La concepción tradicional de la salud ha estado ligada durante siglos a la ausencia de enfermedad, como si el cuerpo fuese una máquina que solo funciona bien cuando todas sus piezas están intactas. Pero esta visión ha ido transformándose. Hoy sabemos que una persona puede convivir con una dolencia crónica, una limitación física o incluso una afección mental, y aun así vivir con sentido, con alegría, con plenitud.

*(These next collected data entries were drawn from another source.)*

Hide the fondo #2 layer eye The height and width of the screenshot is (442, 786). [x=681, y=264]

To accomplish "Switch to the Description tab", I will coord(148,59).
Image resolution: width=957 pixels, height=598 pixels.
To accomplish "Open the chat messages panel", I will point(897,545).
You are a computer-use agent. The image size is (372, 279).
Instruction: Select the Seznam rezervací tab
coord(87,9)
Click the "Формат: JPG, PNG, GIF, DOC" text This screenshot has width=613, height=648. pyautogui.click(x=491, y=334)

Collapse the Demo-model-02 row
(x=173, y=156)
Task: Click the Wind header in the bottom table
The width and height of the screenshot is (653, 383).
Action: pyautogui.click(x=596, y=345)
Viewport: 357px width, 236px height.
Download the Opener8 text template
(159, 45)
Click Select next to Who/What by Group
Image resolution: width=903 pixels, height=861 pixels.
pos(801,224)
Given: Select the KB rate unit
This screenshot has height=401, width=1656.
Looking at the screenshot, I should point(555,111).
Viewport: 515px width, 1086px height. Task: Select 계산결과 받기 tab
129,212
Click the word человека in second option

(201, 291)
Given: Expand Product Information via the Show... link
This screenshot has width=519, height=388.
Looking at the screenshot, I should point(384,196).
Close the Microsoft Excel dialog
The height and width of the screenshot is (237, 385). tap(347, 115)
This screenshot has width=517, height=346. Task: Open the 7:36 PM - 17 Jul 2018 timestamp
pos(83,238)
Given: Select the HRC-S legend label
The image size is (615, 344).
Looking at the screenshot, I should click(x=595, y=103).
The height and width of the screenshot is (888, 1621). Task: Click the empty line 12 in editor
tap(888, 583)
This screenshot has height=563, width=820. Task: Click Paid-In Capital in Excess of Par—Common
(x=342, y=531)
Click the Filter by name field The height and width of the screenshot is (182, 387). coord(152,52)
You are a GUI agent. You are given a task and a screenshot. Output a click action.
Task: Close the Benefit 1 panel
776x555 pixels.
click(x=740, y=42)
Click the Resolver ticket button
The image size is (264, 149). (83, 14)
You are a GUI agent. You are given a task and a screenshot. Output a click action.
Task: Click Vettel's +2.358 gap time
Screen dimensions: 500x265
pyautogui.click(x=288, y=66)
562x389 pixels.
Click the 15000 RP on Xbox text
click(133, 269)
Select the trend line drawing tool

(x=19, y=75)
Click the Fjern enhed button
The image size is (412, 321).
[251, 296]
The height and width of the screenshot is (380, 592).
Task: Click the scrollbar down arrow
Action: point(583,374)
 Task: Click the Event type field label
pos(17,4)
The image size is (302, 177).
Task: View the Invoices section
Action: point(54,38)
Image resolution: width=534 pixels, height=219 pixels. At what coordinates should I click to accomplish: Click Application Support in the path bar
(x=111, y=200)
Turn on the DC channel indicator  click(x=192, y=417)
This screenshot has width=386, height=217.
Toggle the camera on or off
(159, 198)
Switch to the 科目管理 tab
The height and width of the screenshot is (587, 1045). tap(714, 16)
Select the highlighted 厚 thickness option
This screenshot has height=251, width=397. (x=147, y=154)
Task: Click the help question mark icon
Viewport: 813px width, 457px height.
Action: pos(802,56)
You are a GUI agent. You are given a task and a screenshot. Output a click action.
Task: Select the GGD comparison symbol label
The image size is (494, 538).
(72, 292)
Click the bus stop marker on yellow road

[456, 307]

La verdadera salud no se define únicamente por lo que el cuerpo sufre, sino por lo que el ser humano es capaz de hacer con su vida a pesar de ese sufrimiento. Una enfermedad puede estar presente en el organismo, pero no dominar el espíritu. Cuando una persona conserva la capacidad de hacer aquello que le da sentido —crear, amar, compartir, soñar, disfrutar—, su estado puede considerarse sano en un sentido más profundo y existencial.
Este enfoque desplaza el eje desde el cuerpo hacia la experiencia subjetiva. Una persona con limitaciones físicas puede sentirse viva y realizada si mantiene la conexión con lo que le apasiona. En cambio, alguien sin diagnóstico alguno puede sentirse enfermo si ha perdido el vínculo con lo que le da propósito. Así, la salud no se mide solo por parámetros clínicos, sino también por la capacidad de seguir construyendo felicidad, incluso en medio de la adversidad.
Aceptar esta idea es liberador: ya no se trata de curarse para vivir, sino de vivir bien con lo que uno tiene. Es una invitación a cambiar la pregunta de "¿qué me falta para estar sano?" por "¿qué me permite esta vida, aquí y ahora, para ser feliz?".